# Requirement
Format each line of the items below as one string in a JSON list, leaving out blank lines.
begin Input data
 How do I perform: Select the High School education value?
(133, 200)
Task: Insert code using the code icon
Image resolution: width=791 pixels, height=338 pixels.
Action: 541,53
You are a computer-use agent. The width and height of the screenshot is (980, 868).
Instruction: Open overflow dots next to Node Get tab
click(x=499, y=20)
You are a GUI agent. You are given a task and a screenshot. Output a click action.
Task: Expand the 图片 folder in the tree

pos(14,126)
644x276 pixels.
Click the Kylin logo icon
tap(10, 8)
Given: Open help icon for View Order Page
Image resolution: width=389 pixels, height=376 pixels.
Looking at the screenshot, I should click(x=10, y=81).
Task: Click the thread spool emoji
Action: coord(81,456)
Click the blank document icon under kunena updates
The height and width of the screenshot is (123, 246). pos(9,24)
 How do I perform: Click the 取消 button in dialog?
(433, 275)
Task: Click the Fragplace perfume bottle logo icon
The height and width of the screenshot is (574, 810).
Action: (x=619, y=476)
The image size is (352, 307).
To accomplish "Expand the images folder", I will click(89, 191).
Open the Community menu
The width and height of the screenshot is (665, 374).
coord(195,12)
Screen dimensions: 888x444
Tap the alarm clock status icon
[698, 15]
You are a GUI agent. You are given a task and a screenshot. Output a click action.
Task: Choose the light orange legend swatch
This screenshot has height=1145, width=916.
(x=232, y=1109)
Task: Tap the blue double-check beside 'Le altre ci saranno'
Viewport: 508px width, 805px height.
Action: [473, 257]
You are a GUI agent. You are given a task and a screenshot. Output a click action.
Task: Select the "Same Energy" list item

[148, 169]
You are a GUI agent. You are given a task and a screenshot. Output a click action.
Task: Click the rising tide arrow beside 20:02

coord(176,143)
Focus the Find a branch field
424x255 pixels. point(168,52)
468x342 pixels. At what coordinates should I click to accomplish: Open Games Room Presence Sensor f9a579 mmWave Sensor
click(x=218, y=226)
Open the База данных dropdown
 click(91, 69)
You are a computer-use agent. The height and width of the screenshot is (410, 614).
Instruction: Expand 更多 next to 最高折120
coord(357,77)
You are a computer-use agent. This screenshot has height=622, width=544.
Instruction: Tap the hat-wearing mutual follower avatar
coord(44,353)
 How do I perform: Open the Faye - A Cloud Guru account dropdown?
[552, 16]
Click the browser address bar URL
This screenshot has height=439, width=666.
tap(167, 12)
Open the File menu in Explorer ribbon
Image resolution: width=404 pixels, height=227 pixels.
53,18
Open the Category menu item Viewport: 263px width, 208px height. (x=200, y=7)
end Input data
# Exercise output
[
  " How do I perform: Select the High School education value?",
  "(133, 200)",
  "Task: Insert code using the code icon",
  "Image resolution: width=791 pixels, height=338 pixels.",
  "Action: 541,53",
  "You are a computer-use agent. The width and height of the screenshot is (980, 868).",
  "Instruction: Open overflow dots next to Node Get tab",
  "click(x=499, y=20)",
  "You are a GUI agent. You are given a task and a screenshot. Output a click action.",
  "Task: Expand the 图片 folder in the tree",
  "pos(14,126)",
  "644x276 pixels.",
  "Click the Kylin logo icon",
  "tap(10, 8)",
  "Given: Open help icon for View Order Page",
  "Image resolution: width=389 pixels, height=376 pixels.",
  "Looking at the screenshot, I should click(x=10, y=81).",
  "Task: Click the thread spool emoji",
  "Action: coord(81,456)",
  "Click the blank document icon under kunena updates",
  "The height and width of the screenshot is (123, 246). pos(9,24)",
  " How do I perform: Click the 取消 button in dialog?",
  "(433, 275)",
  "Task: Click the Fragplace perfume bottle logo icon",
  "The height and width of the screenshot is (574, 810).",
  "Action: (x=619, y=476)",
  "The image size is (352, 307).",
  "To accomplish \"Expand the images folder\", I will click(89, 191).",
  "Open the Community menu",
  "The width and height of the screenshot is (665, 374).",
  "coord(195,12)",
  "Screen dimensions: 888x444",
  "Tap the alarm clock status icon",
  "[698, 15]",
  "You are a GUI agent. You are given a task and a screenshot. Output a click action.",
  "Task: Choose the light orange legend swatch",
  "This screenshot has height=1145, width=916.",
  "(x=232, y=1109)",
  "Task: Tap the blue double-check beside 'Le altre ci saranno'",
  "Viewport: 508px width, 805px height.",
  "Action: [473, 257]",
  "You are a GUI agent. You are given a task and a screenshot. Output a click action.",
  "Task: Select the \"Same Energy\" list item",
  "[148, 169]",
  "You are a GUI agent. You are given a task and a screenshot. Output a click action.",
  "Task: Click the rising tide arrow beside 20:02",
  "coord(176,143)",
  "Focus the Find a branch field",
  "424x255 pixels. point(168,52)",
  "468x342 pixels. At what coordinates should I click to accomplish: Open Games Room Presence Sensor f9a579 mmWave Sensor",
  "click(x=218, y=226)",
  "Open the База данных dropdown",
  " click(91, 69)",
  "You are a computer-use agent. The height and width of the screenshot is (410, 614).",
  "Instruction: Expand 更多 next to 最高折120",
  "coord(357,77)",
  "You are a computer-use agent. This screenshot has height=622, width=544.",
  "Instruction: Tap the hat-wearing mutual follower avatar",
  "coord(44,353)",
  " How do I perform: Open the Faye - A Cloud Guru account dropdown?",
  "[552, 16]",
  "Click the browser address bar URL",
  "This screenshot has height=439, width=666.",
  "tap(167, 12)",
  "Open the File menu in Explorer ribbon",
  "Image resolution: width=404 pixels, height=227 pixels.",
  "53,18",
  "Open the Category menu item Viewport: 263px width, 208px height. (x=200, y=7)"
]